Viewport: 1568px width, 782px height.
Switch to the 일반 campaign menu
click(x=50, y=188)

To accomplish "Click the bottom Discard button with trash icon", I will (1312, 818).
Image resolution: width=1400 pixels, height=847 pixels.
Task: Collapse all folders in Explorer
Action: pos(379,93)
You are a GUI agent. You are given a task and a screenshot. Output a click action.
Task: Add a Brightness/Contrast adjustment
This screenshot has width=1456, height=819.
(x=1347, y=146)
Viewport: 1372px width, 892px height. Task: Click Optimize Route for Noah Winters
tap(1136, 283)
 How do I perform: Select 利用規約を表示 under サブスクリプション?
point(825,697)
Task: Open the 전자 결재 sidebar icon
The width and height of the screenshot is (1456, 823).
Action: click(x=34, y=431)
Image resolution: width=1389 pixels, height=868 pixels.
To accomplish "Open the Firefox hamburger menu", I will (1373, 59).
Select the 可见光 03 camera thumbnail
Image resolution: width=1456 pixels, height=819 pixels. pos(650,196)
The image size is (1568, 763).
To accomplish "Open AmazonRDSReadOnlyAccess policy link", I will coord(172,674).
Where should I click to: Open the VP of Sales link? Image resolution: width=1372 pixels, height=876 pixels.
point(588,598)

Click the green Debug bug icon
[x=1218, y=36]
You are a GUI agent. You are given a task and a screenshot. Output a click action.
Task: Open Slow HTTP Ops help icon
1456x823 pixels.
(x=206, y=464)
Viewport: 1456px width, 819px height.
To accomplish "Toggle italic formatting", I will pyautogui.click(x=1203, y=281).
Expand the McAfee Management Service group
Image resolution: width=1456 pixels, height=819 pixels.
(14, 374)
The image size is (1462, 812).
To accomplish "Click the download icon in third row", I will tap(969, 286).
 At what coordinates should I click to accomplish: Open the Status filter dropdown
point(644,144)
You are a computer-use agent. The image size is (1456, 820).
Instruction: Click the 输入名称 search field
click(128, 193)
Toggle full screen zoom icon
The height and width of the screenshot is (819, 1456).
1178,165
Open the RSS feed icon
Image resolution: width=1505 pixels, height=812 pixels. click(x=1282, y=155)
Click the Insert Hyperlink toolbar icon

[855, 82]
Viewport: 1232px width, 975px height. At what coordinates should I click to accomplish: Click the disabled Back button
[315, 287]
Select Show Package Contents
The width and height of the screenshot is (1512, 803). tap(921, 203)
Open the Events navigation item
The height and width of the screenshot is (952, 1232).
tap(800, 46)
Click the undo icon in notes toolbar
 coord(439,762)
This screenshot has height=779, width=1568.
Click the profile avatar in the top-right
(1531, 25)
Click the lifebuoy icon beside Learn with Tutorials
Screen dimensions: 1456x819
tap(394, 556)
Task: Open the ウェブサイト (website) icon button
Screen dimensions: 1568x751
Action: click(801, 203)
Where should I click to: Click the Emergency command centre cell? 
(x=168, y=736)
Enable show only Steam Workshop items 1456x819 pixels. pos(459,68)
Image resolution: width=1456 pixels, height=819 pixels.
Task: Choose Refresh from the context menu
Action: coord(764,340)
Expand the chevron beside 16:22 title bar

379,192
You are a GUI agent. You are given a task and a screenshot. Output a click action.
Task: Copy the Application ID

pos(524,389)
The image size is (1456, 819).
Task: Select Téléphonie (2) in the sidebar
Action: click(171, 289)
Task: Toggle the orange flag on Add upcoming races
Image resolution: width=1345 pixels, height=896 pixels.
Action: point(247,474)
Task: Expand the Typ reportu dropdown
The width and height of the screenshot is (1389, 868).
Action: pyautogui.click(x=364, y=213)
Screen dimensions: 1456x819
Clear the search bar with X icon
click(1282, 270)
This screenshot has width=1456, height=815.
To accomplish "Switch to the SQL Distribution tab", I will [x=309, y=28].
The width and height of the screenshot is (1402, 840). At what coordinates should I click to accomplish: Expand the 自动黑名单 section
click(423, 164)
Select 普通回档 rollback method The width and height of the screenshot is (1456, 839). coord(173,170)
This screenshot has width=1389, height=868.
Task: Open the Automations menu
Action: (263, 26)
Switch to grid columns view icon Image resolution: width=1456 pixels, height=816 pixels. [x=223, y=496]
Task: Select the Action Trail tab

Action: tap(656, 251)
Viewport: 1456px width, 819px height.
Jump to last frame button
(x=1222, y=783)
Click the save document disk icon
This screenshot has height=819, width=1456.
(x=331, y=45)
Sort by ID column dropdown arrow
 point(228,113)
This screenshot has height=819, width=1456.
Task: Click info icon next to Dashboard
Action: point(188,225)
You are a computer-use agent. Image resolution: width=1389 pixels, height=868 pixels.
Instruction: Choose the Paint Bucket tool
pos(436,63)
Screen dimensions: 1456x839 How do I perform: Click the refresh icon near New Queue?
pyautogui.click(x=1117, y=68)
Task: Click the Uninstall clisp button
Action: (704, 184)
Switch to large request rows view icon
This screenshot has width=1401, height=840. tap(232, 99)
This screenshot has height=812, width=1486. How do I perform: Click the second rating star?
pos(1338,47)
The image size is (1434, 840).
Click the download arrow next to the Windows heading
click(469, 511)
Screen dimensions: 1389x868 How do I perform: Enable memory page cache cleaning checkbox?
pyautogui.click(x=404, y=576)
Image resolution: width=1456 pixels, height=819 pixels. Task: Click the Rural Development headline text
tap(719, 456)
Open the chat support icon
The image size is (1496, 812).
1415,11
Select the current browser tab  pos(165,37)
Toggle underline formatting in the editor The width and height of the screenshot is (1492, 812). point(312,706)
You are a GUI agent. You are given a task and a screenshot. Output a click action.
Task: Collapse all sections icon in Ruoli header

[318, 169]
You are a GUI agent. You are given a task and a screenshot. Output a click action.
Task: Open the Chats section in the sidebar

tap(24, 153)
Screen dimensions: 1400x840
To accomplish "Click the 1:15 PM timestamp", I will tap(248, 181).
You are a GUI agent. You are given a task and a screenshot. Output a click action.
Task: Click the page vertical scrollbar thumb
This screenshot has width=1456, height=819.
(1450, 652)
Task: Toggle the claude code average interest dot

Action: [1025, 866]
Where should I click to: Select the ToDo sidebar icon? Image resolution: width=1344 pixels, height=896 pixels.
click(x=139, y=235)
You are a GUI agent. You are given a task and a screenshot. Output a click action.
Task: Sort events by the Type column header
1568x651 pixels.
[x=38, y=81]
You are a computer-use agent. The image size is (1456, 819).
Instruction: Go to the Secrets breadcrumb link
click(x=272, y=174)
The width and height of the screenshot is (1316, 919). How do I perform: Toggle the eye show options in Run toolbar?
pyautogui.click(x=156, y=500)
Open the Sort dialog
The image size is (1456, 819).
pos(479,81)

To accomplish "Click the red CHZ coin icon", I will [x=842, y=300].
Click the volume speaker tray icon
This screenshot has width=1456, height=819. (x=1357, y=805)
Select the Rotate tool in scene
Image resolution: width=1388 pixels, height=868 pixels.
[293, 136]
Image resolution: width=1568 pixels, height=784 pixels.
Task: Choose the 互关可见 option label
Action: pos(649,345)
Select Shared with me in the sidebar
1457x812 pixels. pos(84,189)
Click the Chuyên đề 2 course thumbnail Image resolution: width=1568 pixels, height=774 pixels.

**WHAT IS REQUIRED**
Of the entries above, repeat exactly the lines from the line with "Toggle underline formatting" through the line with "Screen dimensions: 1400x840", both of them included.

**PROBLEM SOLUTION**
Toggle underline formatting in the editor The width and height of the screenshot is (1492, 812). point(312,706)
You are a GUI agent. You are given a task and a screenshot. Output a click action.
Task: Collapse all sections icon in Ruoli header

[318, 169]
You are a GUI agent. You are given a task and a screenshot. Output a click action.
Task: Open the Chats section in the sidebar

tap(24, 153)
Screen dimensions: 1400x840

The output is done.